▶ **Written problem**:
Transcribe without alteration the part of the gradient and divergence solution below that begins at "Next, we find" and runs on through "y as constants.".

▶ **Text provided**:
☆ ☆ ☆ ☆ ☆
Question

A scalar field $$\\phi$$ and a vector field $$\\mathbf{F}$$ are given by\n$$\\phi=x y z^{2}$$ \t\t $$\\mathbf{F}=x^{2} \\mathbf{i}+2 \\mathbf{j}+z \\mathbf{k}$$\n(a) Find $$\\nabla \\phi$$.\n(b) Find $$\\nabla \\cdot \\mathbf{F}$$.\n(c) Calculate $$\\phi(\\nabla \\cdot \\mathbf{F})+\\mathbf{F} \\cdot(\\nabla \\phi)$$. [Hint: recall the dot product of two vectors.]\n(d) State $$\\phi \\mathbf{F}$$\n(e) Calculate $$\\nabla \\cdot(\\phi \\mathbf{F})$$.\n(f) What do you conclude from (c) and (e)?

Answer

## Question1.a:

**step1 Calculate the partial derivative of $$\phi$$ with respect to x**

To find the x-component of the gradient of the scalar field $$\phi$$, we calculate its partial derivative with respect to x. We treat y and z as constants during this differentiation.

$$\frac{\partial \phi}{\partial x} = \frac{\partial}{\partial x}(x y z^2)$$

$$= y z^2$$

**step2 Calculate the partial derivative of $$\phi$$ with respect to y**

Next, we find the y-component by calculating the partial derivative of $$\phi$$ with respect to y. In this case, x and z are treated as constants.

$$\frac{\partial \phi}{\partial y} = \frac{\partial}{\partial y}(x y z^2)$$

$$= x z^2$$

**step3 Calculate the partial derivative of $$\phi$$ with respect to z**

Finally, we determine the z-component by taking the partial derivative of $$\phi$$ with respect to z, treating x and y as constants.

$$\frac{\partial \phi}{\partial z} = \frac{\partial}{\partial z}(x y z^2)$$

$$= x y (2z)$$

$$= 2 x y z$$

**step4 Assemble the gradient vector $$\nabla \phi$$**

The gradient of a scalar field $$\phi$$, denoted as $$\nabla \phi$$, is a vector composed of its partial derivatives with respect to x, y, and z.

$$\nabla \phi = \frac{\partial \phi}{\partial x} \mathbf{i} + \frac{\partial \phi}{\partial y} \mathbf{j} + \frac{\partial \phi}{\partial z} \mathbf{k}$$

Substituting the partial derivatives calculated in the previous steps, we get:

$$\nabla \phi = y z^2 \mathbf{i} + x z^2 \mathbf{j} + 2 x y z \mathbf{k}$$

## Question1.b:

**step1 Identify the components of the vector field $$\mathbf{F}$$**

The given vector field $$\mathbf{F}$$ has x, y, and z components. We first explicitly list them for clarity.
☆ ☆ ☆ ☆ ☆
▶ **Data excerpt**:
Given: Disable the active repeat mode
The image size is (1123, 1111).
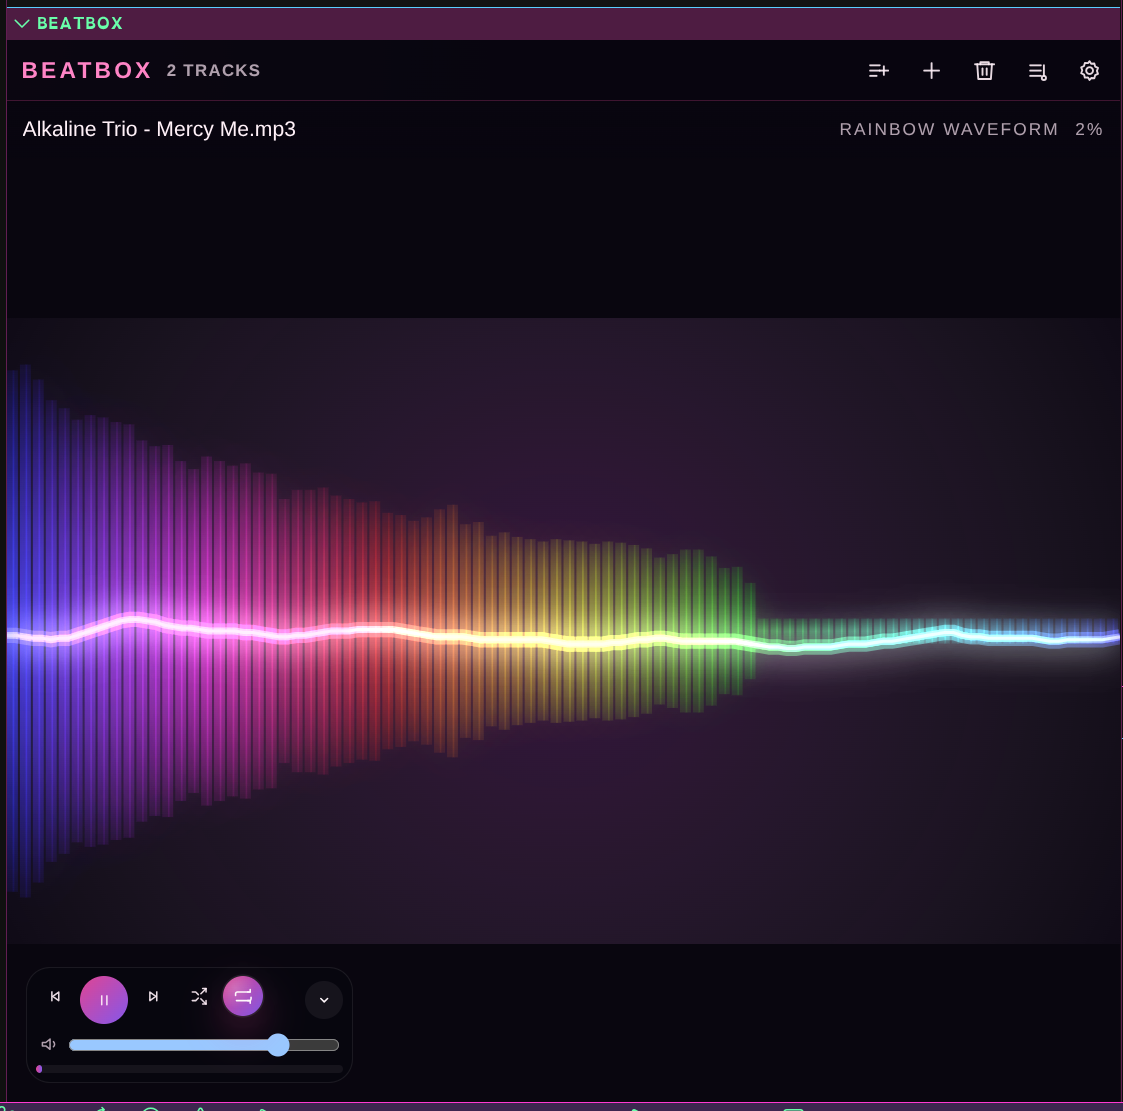Looking at the screenshot, I should pos(243,996).
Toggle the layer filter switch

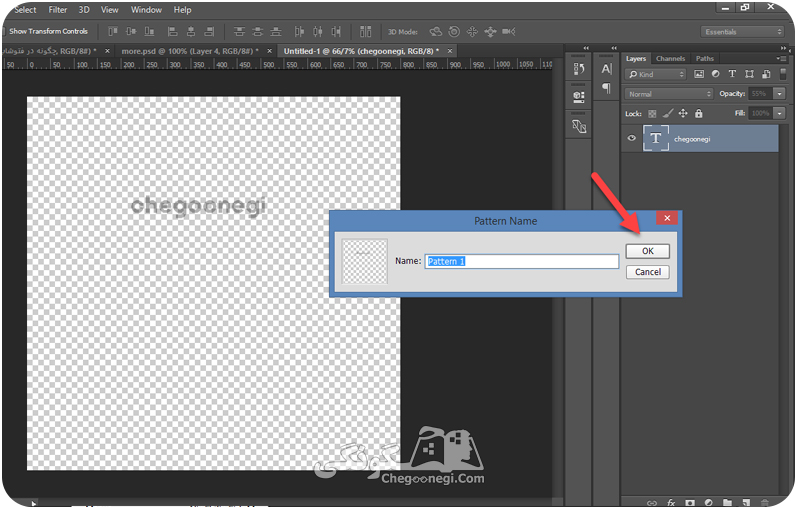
☆ ☆ ☆ ☆ ☆
▶ **Exercise answer**:
Next, we find the y-component by calculating the partial derivative of $$\phi$$ with respect to y. In this case, x and z are treated as constants.

$$\frac{\partial \phi}{\partial y} = \frac{\partial}{\partial y}(x y z^2)$$

$$= x z^2$$

**step3 Calculate the partial derivative of $$\phi$$ with respect to z**

Finally, we determine the z-component by taking the partial derivative of $$\phi$$ with respect to z, treating x and y as constants.